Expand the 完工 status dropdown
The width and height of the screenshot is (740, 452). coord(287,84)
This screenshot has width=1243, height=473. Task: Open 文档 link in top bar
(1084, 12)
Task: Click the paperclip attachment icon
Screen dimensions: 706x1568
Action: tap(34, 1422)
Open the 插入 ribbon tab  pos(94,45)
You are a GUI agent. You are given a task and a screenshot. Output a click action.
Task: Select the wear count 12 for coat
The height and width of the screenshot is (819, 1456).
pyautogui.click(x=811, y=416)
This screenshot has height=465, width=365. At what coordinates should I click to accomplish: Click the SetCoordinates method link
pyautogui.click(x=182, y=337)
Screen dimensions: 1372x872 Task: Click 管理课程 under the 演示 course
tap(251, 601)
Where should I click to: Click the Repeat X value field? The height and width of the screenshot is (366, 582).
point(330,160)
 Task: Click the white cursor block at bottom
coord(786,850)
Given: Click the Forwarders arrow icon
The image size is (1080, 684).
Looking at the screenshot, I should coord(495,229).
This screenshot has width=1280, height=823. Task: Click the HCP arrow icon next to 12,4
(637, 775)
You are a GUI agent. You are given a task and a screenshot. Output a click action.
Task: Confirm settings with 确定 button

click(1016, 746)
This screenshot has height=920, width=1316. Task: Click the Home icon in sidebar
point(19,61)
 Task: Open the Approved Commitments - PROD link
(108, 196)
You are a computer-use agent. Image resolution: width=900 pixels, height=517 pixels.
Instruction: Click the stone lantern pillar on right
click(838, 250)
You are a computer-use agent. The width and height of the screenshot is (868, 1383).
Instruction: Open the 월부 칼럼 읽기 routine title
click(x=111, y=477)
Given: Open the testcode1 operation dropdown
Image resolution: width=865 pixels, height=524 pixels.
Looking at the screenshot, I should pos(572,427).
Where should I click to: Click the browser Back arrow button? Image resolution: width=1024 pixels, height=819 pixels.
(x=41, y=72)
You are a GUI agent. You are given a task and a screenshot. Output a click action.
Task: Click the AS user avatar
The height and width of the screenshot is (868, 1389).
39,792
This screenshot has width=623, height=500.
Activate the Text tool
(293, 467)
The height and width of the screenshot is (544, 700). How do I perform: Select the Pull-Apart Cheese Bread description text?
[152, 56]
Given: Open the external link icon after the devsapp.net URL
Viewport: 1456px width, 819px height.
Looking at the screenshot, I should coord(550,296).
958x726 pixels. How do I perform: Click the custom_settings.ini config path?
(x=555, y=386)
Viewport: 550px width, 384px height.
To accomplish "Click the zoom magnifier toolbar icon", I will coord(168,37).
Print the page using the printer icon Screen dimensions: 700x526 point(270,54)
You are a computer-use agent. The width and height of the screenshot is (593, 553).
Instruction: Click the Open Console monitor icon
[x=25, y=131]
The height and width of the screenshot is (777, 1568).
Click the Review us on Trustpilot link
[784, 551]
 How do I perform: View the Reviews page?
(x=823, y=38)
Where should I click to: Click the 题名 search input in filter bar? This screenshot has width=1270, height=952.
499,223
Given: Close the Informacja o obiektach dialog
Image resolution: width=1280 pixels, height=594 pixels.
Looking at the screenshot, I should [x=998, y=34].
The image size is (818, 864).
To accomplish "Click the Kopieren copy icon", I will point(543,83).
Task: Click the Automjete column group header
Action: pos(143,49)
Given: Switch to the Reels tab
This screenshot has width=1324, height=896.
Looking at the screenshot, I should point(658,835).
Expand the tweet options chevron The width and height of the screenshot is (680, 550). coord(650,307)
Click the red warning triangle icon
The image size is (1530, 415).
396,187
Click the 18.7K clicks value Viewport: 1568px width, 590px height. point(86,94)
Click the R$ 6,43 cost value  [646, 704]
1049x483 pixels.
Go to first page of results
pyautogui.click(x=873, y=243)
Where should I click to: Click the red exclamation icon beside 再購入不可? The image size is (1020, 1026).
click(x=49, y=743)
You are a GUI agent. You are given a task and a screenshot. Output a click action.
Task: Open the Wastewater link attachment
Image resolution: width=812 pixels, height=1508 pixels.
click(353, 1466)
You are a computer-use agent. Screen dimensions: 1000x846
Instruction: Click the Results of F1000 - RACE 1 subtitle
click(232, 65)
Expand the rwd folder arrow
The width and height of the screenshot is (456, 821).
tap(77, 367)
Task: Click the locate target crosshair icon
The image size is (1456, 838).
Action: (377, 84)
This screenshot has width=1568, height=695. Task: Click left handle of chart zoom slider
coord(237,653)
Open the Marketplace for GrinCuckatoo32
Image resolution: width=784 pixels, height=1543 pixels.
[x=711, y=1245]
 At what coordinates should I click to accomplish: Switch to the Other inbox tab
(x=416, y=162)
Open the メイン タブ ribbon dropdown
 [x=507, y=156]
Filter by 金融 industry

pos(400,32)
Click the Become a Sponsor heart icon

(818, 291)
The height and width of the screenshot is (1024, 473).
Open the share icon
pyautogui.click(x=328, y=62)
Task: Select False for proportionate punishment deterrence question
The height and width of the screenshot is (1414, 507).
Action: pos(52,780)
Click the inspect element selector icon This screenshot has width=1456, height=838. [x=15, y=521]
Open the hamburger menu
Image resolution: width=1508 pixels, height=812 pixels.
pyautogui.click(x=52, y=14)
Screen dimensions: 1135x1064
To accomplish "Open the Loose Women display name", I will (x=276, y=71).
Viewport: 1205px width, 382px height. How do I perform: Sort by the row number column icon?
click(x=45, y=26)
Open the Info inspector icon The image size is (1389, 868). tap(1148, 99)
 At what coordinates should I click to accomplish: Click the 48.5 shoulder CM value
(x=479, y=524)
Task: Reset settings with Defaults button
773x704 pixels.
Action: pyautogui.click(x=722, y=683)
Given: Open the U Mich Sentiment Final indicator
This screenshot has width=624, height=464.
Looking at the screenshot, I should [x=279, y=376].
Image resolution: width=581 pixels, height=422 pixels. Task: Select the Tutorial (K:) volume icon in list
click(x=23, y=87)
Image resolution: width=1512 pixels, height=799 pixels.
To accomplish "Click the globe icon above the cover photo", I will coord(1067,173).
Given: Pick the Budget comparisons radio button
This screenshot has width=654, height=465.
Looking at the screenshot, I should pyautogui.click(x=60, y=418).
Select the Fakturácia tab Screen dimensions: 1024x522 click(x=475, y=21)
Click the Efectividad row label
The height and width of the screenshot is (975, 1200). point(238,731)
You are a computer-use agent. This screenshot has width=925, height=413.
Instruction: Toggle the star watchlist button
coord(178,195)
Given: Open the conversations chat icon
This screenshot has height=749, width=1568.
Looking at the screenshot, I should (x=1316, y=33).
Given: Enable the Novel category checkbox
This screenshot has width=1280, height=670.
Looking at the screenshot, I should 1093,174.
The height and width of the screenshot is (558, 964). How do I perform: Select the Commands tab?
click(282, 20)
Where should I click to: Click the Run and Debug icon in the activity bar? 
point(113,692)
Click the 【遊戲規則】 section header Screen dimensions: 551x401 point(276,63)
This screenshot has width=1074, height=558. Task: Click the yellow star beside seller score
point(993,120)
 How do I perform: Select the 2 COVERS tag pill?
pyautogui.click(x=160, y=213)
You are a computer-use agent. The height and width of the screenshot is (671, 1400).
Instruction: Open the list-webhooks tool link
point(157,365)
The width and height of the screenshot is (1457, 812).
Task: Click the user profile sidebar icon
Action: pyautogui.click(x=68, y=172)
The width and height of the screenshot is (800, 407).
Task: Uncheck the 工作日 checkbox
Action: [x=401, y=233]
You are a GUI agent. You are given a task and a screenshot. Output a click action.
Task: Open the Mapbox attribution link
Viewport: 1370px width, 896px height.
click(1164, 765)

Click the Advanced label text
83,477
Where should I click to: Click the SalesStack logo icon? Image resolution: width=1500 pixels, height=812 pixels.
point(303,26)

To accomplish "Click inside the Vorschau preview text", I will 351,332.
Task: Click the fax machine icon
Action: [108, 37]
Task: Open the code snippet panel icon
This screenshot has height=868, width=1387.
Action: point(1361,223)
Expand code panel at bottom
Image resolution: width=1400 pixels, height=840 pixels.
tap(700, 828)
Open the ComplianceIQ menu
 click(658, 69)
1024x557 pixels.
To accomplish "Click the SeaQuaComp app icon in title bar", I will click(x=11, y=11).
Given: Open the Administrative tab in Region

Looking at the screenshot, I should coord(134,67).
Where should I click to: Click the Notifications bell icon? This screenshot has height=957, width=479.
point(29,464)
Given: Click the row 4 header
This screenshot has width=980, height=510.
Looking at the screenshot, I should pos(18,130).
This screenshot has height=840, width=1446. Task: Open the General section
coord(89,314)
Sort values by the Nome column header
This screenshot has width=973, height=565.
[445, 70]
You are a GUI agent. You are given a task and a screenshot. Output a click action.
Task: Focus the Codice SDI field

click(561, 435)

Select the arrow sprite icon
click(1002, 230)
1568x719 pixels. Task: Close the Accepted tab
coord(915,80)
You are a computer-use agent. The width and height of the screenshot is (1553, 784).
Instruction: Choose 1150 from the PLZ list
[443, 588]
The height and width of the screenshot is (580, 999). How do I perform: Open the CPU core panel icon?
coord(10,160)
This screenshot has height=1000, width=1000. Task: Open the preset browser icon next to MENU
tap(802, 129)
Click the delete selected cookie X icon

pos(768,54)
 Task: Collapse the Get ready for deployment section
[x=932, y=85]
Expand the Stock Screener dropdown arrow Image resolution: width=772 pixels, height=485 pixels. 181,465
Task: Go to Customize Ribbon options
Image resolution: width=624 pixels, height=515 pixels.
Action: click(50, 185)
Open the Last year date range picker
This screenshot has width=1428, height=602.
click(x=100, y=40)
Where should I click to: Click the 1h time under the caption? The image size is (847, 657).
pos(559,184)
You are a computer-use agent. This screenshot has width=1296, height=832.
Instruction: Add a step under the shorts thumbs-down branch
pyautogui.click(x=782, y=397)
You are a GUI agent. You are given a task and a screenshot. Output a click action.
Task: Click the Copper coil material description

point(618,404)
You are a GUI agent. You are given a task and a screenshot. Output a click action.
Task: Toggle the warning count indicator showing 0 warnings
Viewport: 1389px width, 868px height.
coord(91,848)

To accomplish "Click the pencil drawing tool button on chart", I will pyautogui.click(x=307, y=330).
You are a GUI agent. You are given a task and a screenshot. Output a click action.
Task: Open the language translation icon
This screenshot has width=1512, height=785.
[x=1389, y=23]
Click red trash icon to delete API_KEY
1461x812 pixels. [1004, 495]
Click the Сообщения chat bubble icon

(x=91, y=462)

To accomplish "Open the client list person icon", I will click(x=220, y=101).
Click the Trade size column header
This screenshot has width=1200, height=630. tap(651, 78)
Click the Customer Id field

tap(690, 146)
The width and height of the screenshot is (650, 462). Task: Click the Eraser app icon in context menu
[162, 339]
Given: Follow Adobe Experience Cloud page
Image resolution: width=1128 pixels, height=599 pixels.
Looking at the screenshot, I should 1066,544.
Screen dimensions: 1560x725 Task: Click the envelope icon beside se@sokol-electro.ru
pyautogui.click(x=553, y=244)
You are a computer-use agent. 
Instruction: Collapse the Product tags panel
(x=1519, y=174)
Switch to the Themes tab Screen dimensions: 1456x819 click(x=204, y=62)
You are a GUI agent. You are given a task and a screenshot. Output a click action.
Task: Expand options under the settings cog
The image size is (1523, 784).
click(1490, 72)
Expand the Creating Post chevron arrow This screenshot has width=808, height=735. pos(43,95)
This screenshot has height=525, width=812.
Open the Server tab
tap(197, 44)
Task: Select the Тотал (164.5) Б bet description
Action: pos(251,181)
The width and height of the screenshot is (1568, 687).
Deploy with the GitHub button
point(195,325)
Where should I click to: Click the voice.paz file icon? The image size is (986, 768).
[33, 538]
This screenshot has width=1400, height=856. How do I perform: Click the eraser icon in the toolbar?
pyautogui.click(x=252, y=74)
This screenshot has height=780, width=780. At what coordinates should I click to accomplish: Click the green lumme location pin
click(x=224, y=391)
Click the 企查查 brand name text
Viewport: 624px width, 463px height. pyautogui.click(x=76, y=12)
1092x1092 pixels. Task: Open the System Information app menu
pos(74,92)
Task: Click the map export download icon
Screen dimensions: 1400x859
■ ■ ■
AIM OF THE TASK>
Please rewrite the entries between the line containing "Where should I click to: Click the browser" and the line containing "Print the page", inclusive, as a Markdown table with the columns Row and Text. Put a row number in Row and the line in Text, and leave out any blank lines.

EXPECTED ANSWER>
| Row | Text |
|---|---|
| 1 | Where should I click to: Click the browser Back arrow button? Image resolution: width=1024 pixels, height=819 pixels. |
| 2 | (x=41, y=72) |
| 3 | You are a GUI agent. You are given a task and a screenshot. Output a click action. |
| 4 | Task: Click the AS user avatar |
| 5 | The height and width of the screenshot is (868, 1389). |
| 6 | 39,792 |
| 7 | This screenshot has width=623, height=500. |
| 8 | Activate the Text tool |
| 9 | (293, 467) |
| 10 | The height and width of the screenshot is (544, 700). How do I perform: Select the Pull-Apart Cheese Bread description text? |
| 11 | [152, 56] |
| 12 | Given: Open the external link icon after the devsapp.net URL |
| 13 | Viewport: 1456px width, 819px height. |
| 14 | Looking at the screenshot, I should coord(550,296). |
| 15 | 958x726 pixels. How do I perform: Click the custom_settings.ini config path? |
| 16 | (x=555, y=386) |
| 17 | Viewport: 550px width, 384px height. |
| 18 | To accomplish "Click the zoom magnifier toolbar icon", I will coord(168,37). |
| 19 | Print the page using the printer icon Screen dimensions: 700x526 point(270,54) |